Par RADIOTAMTAM AFRICA

Comment l'Agence de notation de crédit de l'Union Africaine pourrait débloquer le potentiel de l'Afrique.

Initialement prévue pour décembre 2023, l'Agence africaine de notation de crédit (AfCRA) devrait être opérationnelle en juin 2025, suite à des retards dans le recrutement d'un cabinet de conseil en transactions. Fondée par l'Union africaine, l'AfCRA ambitionne de réduire le coût élevé du capital en Afrique, qui est de « trois à quatre fois » supérieur à celui d'autres régions, d'après Akinwumi Adesina, président de la Banque africaine de développement. L'agence propose une alternative transparente aux agences internationales comme Moody’s et S&P, qui contrôlent 95 % du marché. En évaluant la santé financière des entités africaines, l'AfCRA vise à atténuer la « prime de risque africaine », considérée comme une majoration injustifiée des coûts d'emprunt. L'efficacité d'une telle agence reste à prouver, mais si elle réussit, l'AfCRA pourrait être déterminante dans la transformation des perceptions de la solvabilité de l'Afrique et libérer des capitaux vitaux pour le développement des infrastructures continentales.
SOURCE : SEMAFOR

Des pays africains sont en discussion pour le premier échange conjoint dette-nature.
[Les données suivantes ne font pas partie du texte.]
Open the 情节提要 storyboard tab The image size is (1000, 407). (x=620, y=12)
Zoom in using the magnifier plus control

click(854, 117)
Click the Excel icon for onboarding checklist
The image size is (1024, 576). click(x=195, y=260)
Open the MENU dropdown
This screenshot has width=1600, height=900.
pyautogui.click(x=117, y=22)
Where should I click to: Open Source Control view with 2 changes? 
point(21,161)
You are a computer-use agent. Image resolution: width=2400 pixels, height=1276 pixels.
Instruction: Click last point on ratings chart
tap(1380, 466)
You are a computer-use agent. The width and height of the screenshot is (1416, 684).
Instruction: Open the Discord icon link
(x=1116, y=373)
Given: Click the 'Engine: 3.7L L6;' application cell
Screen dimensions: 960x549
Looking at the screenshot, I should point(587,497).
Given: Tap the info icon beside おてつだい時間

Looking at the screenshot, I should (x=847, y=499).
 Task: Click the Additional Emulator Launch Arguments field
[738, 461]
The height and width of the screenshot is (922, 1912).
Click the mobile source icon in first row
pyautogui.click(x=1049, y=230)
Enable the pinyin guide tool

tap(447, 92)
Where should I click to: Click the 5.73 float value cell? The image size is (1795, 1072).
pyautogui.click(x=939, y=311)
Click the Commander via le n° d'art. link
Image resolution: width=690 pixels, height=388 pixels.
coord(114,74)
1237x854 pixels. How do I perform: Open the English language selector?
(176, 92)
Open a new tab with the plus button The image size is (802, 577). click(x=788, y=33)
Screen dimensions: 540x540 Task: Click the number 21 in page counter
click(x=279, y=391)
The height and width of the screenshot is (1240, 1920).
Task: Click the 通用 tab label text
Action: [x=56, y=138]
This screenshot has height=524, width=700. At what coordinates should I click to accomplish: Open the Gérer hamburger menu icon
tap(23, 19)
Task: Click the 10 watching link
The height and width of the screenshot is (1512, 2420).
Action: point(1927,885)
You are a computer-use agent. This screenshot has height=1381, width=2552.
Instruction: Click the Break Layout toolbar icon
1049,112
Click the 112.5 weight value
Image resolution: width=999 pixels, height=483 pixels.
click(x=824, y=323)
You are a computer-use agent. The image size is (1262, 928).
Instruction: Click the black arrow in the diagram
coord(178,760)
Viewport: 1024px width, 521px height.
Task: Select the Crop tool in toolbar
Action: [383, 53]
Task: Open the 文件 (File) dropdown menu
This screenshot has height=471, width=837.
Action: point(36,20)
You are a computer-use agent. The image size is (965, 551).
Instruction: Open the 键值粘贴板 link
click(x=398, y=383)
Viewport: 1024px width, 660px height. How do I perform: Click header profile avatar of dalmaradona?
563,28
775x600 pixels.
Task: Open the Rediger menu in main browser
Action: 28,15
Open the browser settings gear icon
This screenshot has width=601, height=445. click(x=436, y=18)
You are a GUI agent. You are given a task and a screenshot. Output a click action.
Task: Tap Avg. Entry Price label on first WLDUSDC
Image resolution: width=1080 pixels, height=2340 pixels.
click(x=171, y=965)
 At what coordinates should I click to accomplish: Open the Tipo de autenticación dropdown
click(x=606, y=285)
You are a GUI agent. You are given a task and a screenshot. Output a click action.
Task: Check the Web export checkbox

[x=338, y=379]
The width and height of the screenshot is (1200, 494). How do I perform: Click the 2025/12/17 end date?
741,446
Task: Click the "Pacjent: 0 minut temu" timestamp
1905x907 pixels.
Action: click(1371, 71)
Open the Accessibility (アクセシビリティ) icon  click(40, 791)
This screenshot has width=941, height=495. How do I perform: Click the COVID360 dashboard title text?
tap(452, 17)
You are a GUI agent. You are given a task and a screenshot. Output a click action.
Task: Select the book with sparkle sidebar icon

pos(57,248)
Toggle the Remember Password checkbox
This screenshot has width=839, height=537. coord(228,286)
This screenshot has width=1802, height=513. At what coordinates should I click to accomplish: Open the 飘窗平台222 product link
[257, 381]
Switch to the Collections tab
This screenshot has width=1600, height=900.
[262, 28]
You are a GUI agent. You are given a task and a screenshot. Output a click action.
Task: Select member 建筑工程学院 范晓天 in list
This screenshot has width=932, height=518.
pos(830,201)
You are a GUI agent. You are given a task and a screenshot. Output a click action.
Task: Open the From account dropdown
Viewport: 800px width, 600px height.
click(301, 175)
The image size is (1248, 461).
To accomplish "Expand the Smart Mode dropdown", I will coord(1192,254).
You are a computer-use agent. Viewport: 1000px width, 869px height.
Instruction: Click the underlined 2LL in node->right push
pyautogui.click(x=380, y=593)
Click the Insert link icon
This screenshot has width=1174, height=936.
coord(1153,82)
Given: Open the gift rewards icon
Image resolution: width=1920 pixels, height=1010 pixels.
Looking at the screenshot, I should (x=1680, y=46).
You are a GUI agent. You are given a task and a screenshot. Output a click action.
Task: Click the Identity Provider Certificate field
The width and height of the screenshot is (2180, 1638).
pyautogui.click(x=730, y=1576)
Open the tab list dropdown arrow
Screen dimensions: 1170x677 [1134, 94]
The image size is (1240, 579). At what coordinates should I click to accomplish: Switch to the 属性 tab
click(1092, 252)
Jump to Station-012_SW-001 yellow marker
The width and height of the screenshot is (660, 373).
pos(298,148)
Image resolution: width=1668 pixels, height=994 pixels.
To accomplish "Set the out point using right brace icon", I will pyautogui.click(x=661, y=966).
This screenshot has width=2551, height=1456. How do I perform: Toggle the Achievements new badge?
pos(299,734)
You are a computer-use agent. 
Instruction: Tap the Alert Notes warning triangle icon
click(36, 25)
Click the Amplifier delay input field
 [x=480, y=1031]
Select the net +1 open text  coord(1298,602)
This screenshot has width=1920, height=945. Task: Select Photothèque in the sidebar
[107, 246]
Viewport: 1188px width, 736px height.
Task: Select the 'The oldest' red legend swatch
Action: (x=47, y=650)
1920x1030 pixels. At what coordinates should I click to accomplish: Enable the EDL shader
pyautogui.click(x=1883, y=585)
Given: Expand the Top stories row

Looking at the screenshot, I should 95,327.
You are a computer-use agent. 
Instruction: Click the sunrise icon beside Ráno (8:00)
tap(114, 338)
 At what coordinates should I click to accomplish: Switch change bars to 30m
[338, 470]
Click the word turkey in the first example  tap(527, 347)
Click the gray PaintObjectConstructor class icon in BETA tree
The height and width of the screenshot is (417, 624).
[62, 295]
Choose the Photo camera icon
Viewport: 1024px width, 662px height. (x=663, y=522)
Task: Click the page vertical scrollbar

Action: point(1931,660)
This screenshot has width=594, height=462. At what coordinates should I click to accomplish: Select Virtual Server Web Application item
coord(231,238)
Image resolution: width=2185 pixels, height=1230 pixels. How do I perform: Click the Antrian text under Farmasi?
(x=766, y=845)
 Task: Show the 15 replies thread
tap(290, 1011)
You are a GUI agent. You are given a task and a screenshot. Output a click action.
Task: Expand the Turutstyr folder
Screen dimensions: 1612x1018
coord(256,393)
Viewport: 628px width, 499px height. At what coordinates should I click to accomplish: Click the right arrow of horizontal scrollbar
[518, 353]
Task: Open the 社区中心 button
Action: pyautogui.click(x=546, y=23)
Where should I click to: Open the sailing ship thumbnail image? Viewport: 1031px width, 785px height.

Au moins cinq nations africaines sont en discussion pour lancer le premier échange mondial conjoint de « dette contre nature », avec pour objectif de collecter 2 milliards de dollars pour la sauvegarde des précieux écosystèmes coralliens de l'océan Indien. Ces échanges, où les dettes sont restructurées en faveur de la conservation, deviennent populaires parmi les nations les plus démunies. Contrairement aux initiatives antérieures qui concernaient des pays isolés tels que l'Équateur et les Seychelles, cette démarche serait la première à impliquer une collaboration multinationale. Le programme de conservation, nommé « Grande Muraille Bleue », bénéficie du soutien du Kenya, de Madagascar, des Seychelles, de la Tanzanie, de la Somalie, de l'Afrique du Sud, de l'île Maurice et des Comores. Initié en 2021, le projet ambitionne de protéger 2 millions d'hectares d'écosystèmes marins d'ici 2030, profitant à 70 millions d'habitants des zones côtières. Si l'accord est conclu, il pourrait résoudre des enjeux tels que les droits de pêche et le financement. Toutefois, des négociations approfondies sont requises pour finaliser les termes de l'accord.

SOURCE : REUTERS

La Tanzanie exige que 20 % des recettes issues de la vente d'or soient versées à la Banque centrale.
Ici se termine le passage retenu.